Spousal Protections and Estate Recovery

Financial eligibility for HCBS involves Medicaid’s income and asset rules, which can be complicated when one spouse needs long-term services and the other does not. Federal law includes spousal impoverishment protections to prevent the healthy spouse from being left destitute. For 2026, the community spouse can keep between $32,532 and $162,660 in countable assets, depending on the state’s methodology. The minimum monthly maintenance needs allowance for the community spouse is $2,643.75 in most states.12Medicaid.gov. January 2026 SSI and Spousal CIB These protections mean that the spouse living in the community keeps enough income and resources to maintain a reasonable standard of living.

What many families do not anticipate is estate recovery. For individuals age 55 and older, states are required to seek repayment from the deceased person’s estate for the cost of HCBS, nursing facility services, and related prescription and hospital costs. Recovery cannot happen while a surviving spouse, a child under 21, or a blind or disabled child of any age is alive. States must also establish undue hardship waivers for situations where recovery would cause serious financial harm to surviving family members.13Medicaid.gov. Estate Recovery Still, estate recovery is one of the most overlooked consequences of receiving HCBS, and families should understand it before enrolling.

Waiting Lists and Access Barriers

The gap between the promise of HCBS and the reality of accessing them is significant. As of 2025, more than 600,000 people were on waiting lists for HCBS waiver services across the country, with an average wait of 32 months. People with intellectual and developmental disabilities wait even longer, averaging 37 months, and waits for autism-specific waivers averaged 63 months. These are not abstract numbers. A person on a waiting list either goes without needed services, relies on unpaid family caregivers, or ends up in an institution that Medicaid would pay for immediately.

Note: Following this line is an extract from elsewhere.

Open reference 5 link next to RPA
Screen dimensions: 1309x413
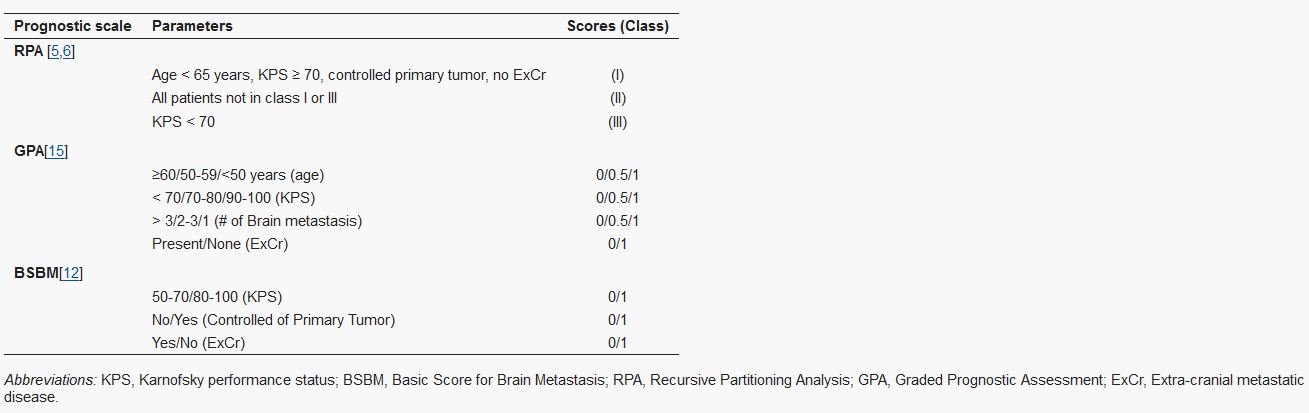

Waiting lists exist largely because Section 1915(c) waivers allow states to cap enrollment. When a waiver is full, new applicants go on a list regardless of how urgently they need help. The 1915(i) state plan option does not allow enrollment caps, but fewer states use it, and it does not always cover the same range of services.

Compounding the problem is a nationwide shortage of direct care workers. Nearly every state reports difficulty finding enough personal care attendants and home health aides to deliver HCBS. Low wages relative to the demands of the work drive high turnover, and even people who have been approved for services sometimes cannot find a worker willing to provide them. This workforce crisis is arguably the single biggest threat to the community integration model. A service plan full of approved hours means little if no one shows up to provide the care.